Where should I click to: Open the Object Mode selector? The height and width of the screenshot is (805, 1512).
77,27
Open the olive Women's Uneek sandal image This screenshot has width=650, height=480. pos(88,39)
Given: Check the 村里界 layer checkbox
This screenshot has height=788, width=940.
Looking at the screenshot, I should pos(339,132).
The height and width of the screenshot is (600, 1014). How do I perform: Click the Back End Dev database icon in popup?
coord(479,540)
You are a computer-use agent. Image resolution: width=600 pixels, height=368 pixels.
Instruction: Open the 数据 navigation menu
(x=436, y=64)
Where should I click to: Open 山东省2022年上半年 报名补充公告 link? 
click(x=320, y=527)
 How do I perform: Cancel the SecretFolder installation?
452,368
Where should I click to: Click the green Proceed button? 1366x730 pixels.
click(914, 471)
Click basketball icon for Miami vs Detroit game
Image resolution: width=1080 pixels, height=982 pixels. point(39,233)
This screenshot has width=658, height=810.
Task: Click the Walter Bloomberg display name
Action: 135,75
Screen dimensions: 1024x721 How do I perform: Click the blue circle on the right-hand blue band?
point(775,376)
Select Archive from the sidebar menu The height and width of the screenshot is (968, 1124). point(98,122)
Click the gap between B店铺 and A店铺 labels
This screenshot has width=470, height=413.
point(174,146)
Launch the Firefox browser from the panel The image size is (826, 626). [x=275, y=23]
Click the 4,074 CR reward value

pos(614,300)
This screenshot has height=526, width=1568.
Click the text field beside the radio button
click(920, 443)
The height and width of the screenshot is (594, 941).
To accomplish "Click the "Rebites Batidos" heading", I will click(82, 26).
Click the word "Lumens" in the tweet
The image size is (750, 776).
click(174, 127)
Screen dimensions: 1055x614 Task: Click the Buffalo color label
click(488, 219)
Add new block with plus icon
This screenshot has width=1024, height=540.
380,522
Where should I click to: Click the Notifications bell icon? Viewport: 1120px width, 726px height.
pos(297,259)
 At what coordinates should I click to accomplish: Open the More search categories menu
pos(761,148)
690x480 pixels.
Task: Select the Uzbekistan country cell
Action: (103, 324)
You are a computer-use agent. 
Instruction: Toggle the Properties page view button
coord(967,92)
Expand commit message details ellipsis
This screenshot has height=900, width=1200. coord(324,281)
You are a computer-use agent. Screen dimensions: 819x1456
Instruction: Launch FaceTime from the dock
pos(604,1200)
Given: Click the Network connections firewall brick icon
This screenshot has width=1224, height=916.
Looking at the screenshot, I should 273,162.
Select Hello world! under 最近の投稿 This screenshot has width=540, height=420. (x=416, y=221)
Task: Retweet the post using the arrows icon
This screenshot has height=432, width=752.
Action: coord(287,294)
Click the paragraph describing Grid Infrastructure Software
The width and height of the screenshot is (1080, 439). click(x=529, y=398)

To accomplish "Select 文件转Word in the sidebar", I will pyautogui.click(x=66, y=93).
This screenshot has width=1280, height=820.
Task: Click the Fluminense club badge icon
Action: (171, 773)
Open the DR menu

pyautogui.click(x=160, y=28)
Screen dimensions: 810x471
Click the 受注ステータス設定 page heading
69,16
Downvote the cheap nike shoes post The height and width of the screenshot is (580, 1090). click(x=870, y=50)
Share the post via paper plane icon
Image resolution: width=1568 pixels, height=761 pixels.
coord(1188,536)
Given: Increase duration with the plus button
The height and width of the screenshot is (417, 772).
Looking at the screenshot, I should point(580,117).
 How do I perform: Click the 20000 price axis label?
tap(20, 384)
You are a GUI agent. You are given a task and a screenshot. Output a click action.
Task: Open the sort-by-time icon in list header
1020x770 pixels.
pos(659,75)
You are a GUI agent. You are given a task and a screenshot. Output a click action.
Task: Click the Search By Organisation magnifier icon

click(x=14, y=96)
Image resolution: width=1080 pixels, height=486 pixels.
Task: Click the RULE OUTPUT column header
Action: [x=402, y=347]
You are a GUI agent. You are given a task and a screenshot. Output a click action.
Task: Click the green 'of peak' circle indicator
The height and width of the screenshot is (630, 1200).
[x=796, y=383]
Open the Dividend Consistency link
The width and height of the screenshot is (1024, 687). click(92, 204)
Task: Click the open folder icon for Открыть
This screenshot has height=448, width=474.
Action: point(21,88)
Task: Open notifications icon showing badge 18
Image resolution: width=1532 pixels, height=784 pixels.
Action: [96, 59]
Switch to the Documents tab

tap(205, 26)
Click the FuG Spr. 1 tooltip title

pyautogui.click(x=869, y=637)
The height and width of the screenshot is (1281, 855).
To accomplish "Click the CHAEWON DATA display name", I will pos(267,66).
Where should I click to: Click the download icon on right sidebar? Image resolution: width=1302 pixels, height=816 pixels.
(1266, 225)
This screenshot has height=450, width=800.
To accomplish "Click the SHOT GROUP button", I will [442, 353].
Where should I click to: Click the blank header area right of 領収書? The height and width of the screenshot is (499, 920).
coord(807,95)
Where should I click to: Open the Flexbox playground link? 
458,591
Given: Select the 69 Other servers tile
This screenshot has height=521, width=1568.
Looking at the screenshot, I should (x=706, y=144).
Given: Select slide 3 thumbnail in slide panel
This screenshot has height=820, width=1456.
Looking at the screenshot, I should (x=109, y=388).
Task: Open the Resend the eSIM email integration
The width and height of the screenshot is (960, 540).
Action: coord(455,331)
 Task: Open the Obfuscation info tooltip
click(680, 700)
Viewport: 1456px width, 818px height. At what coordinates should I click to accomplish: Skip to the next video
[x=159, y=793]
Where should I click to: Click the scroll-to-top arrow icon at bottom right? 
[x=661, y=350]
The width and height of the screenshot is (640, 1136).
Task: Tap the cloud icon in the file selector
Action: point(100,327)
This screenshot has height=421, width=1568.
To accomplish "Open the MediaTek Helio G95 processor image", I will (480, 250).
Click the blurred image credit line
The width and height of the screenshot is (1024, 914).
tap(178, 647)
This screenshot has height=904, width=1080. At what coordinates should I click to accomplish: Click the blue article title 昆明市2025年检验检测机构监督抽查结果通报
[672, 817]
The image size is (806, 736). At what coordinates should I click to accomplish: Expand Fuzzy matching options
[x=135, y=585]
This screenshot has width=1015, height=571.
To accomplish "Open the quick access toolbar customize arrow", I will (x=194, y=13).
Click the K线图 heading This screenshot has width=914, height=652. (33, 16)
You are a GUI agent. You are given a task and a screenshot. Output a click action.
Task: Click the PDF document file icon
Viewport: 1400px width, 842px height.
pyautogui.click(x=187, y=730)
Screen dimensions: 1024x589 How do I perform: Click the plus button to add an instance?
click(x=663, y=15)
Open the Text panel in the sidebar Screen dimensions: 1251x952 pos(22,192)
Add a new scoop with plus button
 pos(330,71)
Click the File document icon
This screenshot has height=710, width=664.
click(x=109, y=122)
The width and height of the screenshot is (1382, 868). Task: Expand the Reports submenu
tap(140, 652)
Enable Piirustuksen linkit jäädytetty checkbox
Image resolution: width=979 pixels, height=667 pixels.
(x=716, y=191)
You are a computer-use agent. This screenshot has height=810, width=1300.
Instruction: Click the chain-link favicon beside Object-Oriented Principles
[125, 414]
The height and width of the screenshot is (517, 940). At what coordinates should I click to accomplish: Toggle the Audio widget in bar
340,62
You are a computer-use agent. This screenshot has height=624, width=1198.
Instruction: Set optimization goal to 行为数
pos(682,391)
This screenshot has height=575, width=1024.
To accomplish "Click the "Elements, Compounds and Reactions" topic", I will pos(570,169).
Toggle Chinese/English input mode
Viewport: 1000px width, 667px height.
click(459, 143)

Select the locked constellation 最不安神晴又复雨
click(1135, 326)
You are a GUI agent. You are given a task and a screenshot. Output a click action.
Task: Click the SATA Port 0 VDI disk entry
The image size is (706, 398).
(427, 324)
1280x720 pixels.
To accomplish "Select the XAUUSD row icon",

## Work order
The result should be every line of the material that contains the word "computer", so copy those lines.

## Solution to the problem
You are a computer-use agent. Image resolution: width=600 pixels, height=368 pixels.
You are a computer-use agent. 
You are a computer-use agent. Screen dimensions: 819x1456
You are a computer-use agent. This screenshot has height=810, width=1300.
You are a computer-use agent. This screenshot has height=624, width=1198.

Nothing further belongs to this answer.